Sophie pushed her plate away and stood abruptly. "If your lordship will excuse me, there are matters that require my attention elsewhere."
Eastlyn knew she was running from him, but he had no wish to say as much. He nodded once, rising as she quit the room. Her exit was not as hasty as he suspected she wished it might be, and his admiring glance followed her until she disappeared into the hall.
* * *
Sophie had not lied when she said there were matters in need of her attention, though the urgency was rather less than she had suggested by her tone. None of the tenants she visited that afternoon were ill, and while they all welcomed her into their homes, Sophie felt as if she were intruding instead of being helpful. She used the time to cast her glance surreptitiously about the homes and make a mental list of items the tenants were in want of. She could no longer trust that anyone would voice even a single need to her. If it were stiff-necked pride that kept them silent, Sophie would have known how to make it easier for them to accept her help. After all, what she would do for them was not charity, but an obligation, or at least she had always thought of it in that light.
Still, it was not pride that kept them quiet. It was resignation. Th
ey had surrendered to the idea that Tremont would do nothing to improve their lot, and more disturbingly from Sophie's point of view, they saw her as powerless to change that.
It was true, after a fashion. From the outset she had had no influence on her cousin's manner of tending to the estate. He placed his trust in Mr. Piggins, who was no less inadequately skilled to his position of manager than Mr. Beadle had been before him. She had no one but herself to blame for Mr. Beadle, for she had hired him soon after her father had been confined to his bed. She knew she had been slow to understand what damage had been done by her poor choice and her own neglect of the estate's affairs. She also never offered the steady decline of her father as an excuse for her misjudgment and lack of attention. If the tenants understood that she was trying to make amends now, it was never mentioned aloud.

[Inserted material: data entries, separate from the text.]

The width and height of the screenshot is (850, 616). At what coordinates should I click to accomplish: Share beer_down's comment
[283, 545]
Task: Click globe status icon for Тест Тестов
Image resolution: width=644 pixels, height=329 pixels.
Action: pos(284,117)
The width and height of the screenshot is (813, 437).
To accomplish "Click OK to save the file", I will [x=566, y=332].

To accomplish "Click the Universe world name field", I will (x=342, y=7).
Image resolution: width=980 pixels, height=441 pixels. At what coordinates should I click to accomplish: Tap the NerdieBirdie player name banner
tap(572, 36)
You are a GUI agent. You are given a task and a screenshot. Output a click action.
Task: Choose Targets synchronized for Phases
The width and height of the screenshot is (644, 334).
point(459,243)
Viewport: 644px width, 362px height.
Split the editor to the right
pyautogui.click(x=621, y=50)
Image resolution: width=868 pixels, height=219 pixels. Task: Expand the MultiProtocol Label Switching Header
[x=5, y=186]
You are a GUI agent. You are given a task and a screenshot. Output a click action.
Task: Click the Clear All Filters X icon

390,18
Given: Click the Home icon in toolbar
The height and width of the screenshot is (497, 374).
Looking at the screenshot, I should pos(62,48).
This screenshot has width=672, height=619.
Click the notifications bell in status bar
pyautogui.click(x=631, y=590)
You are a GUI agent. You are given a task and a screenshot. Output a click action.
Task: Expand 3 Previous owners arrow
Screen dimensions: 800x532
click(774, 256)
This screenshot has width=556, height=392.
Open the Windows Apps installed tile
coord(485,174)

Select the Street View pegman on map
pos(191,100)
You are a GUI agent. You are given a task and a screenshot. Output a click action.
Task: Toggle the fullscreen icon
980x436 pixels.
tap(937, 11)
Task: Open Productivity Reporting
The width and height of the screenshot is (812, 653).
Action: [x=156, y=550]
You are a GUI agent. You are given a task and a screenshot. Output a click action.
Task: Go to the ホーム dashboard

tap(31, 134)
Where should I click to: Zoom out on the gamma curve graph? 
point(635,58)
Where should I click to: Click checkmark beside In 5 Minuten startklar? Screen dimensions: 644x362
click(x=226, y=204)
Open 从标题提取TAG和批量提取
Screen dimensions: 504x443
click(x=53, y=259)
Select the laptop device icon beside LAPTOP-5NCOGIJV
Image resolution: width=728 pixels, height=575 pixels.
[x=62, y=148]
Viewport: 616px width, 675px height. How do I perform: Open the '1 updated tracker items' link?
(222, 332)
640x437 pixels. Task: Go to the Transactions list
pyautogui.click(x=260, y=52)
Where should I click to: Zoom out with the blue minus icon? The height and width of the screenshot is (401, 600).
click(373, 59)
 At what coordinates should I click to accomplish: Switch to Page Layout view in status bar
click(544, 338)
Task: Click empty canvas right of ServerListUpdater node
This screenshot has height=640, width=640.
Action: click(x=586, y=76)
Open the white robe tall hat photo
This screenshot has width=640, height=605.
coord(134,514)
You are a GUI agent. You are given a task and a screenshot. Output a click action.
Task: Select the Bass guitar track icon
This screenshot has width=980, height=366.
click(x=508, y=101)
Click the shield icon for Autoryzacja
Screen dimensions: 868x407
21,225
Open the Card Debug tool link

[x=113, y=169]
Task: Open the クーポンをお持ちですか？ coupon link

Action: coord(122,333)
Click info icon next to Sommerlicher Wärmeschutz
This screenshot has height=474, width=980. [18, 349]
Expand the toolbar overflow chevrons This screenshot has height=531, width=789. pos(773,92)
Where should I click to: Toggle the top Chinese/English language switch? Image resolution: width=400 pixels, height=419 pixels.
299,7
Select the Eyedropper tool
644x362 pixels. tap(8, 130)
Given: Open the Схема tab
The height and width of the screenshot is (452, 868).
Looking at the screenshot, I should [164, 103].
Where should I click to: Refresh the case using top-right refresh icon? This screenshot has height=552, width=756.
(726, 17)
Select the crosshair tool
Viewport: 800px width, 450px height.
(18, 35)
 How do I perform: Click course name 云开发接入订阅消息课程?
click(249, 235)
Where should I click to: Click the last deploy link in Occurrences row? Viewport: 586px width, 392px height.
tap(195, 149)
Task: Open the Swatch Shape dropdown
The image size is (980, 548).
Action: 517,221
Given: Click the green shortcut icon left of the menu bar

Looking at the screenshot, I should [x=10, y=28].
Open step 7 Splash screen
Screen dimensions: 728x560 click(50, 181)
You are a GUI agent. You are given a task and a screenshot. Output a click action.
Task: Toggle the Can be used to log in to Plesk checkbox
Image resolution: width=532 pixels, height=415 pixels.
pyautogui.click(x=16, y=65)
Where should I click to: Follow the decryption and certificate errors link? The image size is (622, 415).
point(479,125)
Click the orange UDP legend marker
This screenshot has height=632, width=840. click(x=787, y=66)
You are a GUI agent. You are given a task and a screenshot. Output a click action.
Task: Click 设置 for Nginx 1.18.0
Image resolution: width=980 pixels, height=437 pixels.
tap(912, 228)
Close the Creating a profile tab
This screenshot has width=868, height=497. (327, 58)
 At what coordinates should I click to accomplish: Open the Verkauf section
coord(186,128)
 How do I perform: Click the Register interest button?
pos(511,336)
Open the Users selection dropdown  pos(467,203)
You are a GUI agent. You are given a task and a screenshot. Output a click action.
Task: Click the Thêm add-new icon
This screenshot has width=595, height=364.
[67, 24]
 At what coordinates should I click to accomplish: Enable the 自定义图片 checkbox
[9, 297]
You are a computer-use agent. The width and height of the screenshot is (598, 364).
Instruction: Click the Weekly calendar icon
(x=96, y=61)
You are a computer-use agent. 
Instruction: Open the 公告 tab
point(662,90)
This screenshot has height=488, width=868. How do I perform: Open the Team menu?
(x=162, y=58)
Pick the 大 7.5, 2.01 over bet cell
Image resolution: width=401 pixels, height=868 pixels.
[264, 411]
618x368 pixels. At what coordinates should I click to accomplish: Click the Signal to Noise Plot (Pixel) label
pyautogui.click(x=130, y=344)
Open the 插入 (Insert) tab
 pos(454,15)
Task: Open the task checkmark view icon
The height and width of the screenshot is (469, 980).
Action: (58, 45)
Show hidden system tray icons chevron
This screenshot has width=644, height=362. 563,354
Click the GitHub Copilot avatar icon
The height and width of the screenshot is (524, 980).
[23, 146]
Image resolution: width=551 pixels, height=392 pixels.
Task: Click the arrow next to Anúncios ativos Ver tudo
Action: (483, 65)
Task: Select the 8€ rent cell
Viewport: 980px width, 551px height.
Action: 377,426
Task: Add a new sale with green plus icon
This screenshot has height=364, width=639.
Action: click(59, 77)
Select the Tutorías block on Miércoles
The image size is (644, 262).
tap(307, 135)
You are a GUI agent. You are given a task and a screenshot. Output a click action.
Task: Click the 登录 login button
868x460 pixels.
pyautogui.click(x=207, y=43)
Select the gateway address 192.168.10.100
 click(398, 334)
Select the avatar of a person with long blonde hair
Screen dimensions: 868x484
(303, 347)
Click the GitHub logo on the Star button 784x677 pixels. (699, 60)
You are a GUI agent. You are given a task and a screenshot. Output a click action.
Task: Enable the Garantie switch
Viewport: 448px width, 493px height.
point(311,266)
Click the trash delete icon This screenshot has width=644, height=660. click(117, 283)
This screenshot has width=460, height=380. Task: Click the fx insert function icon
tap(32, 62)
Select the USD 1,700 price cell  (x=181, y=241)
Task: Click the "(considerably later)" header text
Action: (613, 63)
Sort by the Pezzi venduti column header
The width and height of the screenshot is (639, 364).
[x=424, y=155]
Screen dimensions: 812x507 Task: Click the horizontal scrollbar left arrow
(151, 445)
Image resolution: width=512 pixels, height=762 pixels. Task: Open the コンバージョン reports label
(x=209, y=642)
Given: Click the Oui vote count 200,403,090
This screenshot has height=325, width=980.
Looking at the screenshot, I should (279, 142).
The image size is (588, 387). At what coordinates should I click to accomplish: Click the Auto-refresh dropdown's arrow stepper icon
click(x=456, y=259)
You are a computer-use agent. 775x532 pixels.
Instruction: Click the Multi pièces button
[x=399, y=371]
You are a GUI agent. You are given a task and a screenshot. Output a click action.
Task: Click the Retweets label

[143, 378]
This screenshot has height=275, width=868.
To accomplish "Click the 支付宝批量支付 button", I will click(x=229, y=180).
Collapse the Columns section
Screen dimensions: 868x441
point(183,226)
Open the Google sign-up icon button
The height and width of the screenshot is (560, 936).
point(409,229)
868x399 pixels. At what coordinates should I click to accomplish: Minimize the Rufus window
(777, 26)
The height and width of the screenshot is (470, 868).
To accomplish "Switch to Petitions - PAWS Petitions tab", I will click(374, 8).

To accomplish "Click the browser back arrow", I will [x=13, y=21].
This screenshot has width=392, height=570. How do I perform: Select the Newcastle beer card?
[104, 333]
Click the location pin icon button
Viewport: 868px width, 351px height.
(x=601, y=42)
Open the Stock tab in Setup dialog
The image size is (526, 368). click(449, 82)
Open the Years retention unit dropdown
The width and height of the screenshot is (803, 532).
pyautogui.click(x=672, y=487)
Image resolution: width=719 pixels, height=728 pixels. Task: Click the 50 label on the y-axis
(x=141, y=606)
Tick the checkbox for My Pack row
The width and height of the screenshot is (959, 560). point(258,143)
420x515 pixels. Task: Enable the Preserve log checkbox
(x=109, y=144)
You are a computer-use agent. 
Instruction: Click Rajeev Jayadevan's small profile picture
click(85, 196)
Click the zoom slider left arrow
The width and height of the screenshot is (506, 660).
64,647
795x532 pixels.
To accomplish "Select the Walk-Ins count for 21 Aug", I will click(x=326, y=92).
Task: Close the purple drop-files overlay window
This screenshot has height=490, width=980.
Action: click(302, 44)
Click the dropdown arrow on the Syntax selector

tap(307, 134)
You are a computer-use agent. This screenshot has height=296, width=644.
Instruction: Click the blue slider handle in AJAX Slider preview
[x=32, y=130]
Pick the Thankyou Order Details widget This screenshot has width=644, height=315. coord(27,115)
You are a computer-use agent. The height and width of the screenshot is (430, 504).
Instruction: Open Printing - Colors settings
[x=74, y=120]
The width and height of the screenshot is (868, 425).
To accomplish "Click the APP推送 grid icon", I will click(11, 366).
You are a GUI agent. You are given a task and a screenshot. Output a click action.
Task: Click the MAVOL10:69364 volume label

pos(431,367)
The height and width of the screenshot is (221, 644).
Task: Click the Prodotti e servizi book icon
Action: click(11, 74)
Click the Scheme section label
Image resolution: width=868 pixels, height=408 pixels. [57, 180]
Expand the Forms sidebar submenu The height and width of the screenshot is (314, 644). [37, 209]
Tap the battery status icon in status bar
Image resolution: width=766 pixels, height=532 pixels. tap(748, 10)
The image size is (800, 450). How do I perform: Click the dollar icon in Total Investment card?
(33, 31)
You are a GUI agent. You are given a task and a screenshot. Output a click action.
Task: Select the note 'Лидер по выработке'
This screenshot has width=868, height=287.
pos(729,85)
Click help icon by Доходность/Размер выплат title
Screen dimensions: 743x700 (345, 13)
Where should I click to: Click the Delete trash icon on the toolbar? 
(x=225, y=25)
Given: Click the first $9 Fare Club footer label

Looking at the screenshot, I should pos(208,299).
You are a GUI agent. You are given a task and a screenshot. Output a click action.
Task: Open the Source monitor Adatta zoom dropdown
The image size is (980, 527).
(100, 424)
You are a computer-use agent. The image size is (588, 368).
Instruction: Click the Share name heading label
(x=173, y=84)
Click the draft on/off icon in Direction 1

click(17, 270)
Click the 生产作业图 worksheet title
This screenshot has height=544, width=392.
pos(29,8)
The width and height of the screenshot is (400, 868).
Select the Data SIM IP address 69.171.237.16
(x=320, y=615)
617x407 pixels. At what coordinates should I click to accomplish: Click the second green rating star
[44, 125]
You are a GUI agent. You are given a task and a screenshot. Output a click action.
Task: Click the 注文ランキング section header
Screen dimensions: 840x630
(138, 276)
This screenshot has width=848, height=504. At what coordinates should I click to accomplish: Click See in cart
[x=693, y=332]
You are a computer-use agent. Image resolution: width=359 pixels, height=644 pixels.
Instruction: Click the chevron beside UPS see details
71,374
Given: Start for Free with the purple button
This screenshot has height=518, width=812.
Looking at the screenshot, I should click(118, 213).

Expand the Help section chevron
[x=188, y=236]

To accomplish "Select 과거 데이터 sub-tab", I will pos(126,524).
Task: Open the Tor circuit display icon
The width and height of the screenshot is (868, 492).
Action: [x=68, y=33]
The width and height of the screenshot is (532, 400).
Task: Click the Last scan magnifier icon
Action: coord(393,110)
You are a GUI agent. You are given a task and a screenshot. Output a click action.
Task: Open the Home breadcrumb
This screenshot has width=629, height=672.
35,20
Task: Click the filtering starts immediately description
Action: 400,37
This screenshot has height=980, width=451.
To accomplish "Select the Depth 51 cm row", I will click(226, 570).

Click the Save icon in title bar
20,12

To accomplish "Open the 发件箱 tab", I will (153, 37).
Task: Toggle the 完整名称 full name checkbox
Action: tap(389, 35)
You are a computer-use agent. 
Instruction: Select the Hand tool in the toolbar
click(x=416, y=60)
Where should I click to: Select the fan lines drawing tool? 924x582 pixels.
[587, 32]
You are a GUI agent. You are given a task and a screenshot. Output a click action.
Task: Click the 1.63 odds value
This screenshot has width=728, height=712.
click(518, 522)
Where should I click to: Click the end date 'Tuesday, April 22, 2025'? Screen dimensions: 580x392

It was Sophie's opinion that her efforts thus far had been largely ineffective and the tenants were right to greet her overtures with reservations, if not outright suspicion. They were entitled to that stance until she could prove to them, and to herself, that she was not so impotent as she seemed.
To that end, when she returned to the manor she raided the larder for foodstuffs, the infirmary for medicines, and the linen cupboards for sheets and blankets. This was not done without the assistance of certain trusted house servants, including the housekeeper, cook, and first butler, for there were inventories to be kept and appropriate adjustments to be made. The fact that Mr. Piggins was a thief himself was both a hindrance and a boon to Sophie's plans. She had to be more clever than he was since he oversaw the household accounts, but it was also quite possible that Tremont would eventually find Piggins out and dismiss him for his spurious recordkeeping.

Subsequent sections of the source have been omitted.